Recorded data
* * *

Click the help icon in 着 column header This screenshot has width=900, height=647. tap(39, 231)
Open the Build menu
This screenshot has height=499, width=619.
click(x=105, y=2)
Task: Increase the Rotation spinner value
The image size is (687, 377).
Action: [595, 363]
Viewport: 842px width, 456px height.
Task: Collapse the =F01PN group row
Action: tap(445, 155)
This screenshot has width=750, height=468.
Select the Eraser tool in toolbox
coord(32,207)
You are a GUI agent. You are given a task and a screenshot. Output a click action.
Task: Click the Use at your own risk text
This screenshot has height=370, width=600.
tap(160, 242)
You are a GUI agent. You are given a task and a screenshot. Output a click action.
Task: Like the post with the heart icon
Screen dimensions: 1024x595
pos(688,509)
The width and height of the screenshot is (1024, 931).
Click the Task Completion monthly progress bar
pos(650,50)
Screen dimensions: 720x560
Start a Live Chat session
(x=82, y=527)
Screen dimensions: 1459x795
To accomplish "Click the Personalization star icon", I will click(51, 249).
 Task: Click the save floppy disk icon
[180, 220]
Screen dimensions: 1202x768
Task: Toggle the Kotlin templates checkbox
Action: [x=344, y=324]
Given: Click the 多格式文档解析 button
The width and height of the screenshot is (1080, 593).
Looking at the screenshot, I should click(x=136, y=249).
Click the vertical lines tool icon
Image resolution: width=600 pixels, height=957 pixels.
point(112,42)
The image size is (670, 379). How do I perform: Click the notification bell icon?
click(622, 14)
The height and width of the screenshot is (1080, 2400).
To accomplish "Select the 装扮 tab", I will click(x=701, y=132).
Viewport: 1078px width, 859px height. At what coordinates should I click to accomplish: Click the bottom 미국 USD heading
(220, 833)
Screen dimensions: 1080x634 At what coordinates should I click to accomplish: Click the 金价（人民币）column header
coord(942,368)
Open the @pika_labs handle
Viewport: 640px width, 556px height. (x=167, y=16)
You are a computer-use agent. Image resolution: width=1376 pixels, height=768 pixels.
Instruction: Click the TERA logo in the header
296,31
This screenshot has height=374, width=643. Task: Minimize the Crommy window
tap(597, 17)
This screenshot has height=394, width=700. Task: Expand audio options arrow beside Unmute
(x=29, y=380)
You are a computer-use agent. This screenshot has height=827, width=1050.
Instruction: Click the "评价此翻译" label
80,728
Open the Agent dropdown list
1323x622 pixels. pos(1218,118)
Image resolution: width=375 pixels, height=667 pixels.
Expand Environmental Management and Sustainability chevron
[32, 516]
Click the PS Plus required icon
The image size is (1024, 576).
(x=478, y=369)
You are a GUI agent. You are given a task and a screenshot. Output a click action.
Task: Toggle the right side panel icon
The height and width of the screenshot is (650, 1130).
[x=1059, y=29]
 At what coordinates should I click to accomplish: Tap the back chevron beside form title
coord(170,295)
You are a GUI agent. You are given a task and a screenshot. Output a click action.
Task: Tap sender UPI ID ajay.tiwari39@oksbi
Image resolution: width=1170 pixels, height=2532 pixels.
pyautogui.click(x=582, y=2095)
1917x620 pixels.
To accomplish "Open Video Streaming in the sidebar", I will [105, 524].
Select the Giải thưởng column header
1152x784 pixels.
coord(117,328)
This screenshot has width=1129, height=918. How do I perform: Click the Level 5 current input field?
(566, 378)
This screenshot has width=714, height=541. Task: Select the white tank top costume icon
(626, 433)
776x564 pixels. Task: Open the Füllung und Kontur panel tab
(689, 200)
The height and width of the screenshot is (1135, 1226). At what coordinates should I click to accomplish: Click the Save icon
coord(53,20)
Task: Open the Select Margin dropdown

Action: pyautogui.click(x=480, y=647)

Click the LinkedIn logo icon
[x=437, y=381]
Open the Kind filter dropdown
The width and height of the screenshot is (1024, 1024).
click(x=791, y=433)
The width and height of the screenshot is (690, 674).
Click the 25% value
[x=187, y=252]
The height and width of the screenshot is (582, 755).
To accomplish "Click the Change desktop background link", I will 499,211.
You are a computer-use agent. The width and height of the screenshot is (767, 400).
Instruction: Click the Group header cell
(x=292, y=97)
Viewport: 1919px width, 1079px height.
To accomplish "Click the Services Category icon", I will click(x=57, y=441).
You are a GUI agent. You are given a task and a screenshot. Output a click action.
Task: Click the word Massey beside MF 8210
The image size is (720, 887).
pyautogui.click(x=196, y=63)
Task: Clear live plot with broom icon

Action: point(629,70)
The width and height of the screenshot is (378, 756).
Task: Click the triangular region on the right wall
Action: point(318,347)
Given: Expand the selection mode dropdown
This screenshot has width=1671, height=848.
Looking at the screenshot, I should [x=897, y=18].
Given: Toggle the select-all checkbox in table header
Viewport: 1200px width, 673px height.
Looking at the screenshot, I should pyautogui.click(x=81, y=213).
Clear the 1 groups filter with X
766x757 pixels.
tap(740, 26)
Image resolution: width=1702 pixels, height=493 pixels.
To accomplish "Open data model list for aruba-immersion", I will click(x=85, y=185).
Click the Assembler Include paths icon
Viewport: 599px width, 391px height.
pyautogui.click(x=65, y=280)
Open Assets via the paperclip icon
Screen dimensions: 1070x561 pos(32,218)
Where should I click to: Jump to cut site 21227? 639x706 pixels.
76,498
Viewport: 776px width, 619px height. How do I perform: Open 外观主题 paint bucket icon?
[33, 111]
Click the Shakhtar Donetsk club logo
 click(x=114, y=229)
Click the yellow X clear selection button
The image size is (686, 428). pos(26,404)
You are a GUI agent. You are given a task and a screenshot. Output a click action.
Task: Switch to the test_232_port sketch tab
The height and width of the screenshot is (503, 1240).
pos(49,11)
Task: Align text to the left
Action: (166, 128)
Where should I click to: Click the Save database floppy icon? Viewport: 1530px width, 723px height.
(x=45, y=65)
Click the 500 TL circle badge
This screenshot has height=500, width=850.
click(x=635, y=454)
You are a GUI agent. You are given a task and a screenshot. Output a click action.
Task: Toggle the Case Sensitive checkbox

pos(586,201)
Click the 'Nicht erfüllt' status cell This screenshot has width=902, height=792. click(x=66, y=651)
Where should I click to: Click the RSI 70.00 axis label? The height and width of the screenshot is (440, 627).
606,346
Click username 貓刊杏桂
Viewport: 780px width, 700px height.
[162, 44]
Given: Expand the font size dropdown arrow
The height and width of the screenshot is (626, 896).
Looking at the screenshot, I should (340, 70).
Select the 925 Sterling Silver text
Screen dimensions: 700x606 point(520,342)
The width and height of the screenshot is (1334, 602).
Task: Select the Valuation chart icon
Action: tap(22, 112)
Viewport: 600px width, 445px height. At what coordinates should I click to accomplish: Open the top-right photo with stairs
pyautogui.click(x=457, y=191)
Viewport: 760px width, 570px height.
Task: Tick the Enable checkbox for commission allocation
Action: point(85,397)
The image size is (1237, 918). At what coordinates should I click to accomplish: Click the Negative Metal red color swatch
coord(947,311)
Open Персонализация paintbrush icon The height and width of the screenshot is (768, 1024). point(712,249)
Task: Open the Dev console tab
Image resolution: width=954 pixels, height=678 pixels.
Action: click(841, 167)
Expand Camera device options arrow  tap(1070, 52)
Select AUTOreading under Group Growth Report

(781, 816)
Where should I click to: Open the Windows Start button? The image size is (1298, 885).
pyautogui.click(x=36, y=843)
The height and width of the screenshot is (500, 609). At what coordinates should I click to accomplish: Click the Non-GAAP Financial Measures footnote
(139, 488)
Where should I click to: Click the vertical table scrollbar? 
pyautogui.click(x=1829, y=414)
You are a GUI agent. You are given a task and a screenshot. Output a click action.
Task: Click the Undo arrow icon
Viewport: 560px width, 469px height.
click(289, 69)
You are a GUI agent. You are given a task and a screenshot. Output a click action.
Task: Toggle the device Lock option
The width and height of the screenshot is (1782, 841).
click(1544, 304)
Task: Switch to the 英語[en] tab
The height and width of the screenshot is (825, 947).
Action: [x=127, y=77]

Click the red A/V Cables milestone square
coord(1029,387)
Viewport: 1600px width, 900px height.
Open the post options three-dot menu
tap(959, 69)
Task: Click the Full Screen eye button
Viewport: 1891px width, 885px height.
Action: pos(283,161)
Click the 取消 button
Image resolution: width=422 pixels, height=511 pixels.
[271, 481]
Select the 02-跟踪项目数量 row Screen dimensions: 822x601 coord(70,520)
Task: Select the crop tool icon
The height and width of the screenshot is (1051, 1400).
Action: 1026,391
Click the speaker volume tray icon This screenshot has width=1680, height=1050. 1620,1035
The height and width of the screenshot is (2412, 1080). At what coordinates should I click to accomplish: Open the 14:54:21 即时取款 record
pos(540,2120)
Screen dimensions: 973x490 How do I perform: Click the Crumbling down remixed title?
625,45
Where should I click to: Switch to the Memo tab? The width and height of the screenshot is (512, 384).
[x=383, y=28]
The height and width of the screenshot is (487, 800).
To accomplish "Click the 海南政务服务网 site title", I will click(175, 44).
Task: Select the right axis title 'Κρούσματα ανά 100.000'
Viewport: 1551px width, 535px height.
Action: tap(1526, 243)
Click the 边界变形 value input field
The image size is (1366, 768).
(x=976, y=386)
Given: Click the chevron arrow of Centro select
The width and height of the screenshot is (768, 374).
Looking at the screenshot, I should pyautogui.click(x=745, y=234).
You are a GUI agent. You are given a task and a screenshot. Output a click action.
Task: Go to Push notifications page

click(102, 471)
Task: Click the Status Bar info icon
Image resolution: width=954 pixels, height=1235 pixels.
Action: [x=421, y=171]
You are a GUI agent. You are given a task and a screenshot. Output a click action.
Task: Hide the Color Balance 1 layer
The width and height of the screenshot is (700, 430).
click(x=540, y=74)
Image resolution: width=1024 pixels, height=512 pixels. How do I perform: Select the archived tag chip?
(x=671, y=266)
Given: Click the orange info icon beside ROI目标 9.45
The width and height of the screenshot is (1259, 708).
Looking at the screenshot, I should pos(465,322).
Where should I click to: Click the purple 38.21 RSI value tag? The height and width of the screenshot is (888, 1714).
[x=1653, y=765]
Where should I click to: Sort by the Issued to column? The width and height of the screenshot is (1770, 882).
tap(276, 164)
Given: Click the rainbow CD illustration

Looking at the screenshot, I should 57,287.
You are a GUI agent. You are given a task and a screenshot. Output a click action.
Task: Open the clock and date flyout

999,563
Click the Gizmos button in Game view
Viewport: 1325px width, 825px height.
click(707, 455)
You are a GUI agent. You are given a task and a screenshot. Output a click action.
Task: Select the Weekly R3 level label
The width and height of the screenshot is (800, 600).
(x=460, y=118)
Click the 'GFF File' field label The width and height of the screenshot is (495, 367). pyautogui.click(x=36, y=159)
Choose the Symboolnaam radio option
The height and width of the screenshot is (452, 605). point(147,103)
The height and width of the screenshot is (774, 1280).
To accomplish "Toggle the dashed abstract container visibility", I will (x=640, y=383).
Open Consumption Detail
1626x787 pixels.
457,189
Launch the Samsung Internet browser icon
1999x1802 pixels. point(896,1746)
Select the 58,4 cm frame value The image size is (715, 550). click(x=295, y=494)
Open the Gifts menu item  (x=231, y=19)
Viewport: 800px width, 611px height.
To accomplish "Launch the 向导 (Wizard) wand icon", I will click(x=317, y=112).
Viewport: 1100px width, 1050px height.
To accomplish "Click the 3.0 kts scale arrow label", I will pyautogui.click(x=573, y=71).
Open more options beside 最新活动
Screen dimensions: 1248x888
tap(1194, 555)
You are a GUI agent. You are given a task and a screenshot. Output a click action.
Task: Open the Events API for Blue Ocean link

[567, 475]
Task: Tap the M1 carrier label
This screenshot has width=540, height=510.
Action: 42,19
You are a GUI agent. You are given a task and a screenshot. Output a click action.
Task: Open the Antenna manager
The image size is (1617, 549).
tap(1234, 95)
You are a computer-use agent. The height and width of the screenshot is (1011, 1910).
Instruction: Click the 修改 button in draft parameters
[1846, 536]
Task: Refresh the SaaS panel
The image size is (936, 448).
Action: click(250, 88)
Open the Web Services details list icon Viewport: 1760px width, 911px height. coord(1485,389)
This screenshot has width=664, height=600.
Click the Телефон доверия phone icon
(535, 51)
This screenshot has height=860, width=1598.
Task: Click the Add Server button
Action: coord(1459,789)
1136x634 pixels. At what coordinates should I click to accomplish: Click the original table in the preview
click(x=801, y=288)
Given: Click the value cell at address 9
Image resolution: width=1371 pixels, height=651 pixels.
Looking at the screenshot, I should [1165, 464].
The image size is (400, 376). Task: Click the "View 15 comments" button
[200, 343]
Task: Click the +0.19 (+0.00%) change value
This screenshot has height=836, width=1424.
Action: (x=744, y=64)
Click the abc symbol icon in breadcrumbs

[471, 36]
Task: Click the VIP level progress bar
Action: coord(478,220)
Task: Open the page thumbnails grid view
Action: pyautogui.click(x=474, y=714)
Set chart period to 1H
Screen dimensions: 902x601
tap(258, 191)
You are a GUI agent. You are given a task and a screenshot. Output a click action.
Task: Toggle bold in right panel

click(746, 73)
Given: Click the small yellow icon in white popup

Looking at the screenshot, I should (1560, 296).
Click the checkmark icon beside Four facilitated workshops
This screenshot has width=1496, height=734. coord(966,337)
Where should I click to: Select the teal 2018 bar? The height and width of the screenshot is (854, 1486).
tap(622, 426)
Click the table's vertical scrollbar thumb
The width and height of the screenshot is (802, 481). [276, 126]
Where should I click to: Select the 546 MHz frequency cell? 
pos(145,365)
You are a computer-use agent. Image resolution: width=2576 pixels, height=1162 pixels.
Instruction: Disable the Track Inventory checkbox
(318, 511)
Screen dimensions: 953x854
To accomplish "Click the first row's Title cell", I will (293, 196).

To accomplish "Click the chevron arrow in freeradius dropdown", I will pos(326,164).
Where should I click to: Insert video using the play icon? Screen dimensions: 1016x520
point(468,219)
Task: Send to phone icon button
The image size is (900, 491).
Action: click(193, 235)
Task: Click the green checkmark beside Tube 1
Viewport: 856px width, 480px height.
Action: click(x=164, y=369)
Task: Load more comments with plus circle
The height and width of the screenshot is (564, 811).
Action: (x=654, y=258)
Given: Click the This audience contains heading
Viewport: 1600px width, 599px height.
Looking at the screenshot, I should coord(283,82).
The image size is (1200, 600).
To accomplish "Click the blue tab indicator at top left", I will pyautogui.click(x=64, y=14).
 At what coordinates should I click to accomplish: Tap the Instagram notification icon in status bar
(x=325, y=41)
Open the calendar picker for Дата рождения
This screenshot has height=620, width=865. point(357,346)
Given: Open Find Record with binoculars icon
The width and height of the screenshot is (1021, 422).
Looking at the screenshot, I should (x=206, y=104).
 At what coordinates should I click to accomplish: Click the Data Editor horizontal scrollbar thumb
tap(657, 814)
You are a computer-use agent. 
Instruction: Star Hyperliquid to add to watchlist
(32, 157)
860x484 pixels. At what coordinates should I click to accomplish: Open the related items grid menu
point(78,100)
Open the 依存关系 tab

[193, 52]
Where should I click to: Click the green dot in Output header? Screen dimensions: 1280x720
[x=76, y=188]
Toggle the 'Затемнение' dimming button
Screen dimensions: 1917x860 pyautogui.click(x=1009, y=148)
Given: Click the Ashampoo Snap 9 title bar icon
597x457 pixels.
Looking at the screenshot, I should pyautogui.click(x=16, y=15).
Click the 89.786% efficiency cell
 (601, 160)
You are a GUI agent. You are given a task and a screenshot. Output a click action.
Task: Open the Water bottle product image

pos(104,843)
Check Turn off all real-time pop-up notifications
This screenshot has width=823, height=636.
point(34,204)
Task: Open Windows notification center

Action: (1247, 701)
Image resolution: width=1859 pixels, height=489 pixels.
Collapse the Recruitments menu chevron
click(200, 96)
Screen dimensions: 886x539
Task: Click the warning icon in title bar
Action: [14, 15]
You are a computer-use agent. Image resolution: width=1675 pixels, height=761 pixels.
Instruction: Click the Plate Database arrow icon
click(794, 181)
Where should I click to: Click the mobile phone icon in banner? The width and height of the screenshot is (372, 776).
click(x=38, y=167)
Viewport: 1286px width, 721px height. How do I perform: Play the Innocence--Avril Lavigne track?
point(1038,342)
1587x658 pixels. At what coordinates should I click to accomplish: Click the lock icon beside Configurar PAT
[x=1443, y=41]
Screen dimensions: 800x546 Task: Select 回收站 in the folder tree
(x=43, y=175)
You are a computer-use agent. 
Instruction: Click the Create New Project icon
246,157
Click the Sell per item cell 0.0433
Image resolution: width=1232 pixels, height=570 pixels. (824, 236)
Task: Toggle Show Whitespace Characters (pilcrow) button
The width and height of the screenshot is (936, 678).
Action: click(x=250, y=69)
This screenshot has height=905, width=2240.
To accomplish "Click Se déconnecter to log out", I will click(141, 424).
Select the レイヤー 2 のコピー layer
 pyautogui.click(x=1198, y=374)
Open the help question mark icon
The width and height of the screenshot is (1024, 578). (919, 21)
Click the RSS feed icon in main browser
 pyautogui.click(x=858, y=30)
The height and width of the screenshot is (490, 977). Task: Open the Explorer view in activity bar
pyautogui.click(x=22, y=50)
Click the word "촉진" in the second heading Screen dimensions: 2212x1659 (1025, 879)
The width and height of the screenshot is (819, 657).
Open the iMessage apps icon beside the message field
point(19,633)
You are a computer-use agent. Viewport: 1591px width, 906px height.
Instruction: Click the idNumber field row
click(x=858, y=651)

* * *

— About this exercise —
What is needed is an exact repetition of the lines from the first line of the records through the line containing "Task: Increase the Rotation spinner value", both ends included, and nothing more.

— Task response —
Click the help icon in 着 column header This screenshot has width=900, height=647. tap(39, 231)
Open the Build menu
This screenshot has height=499, width=619.
click(x=105, y=2)
Task: Increase the Rotation spinner value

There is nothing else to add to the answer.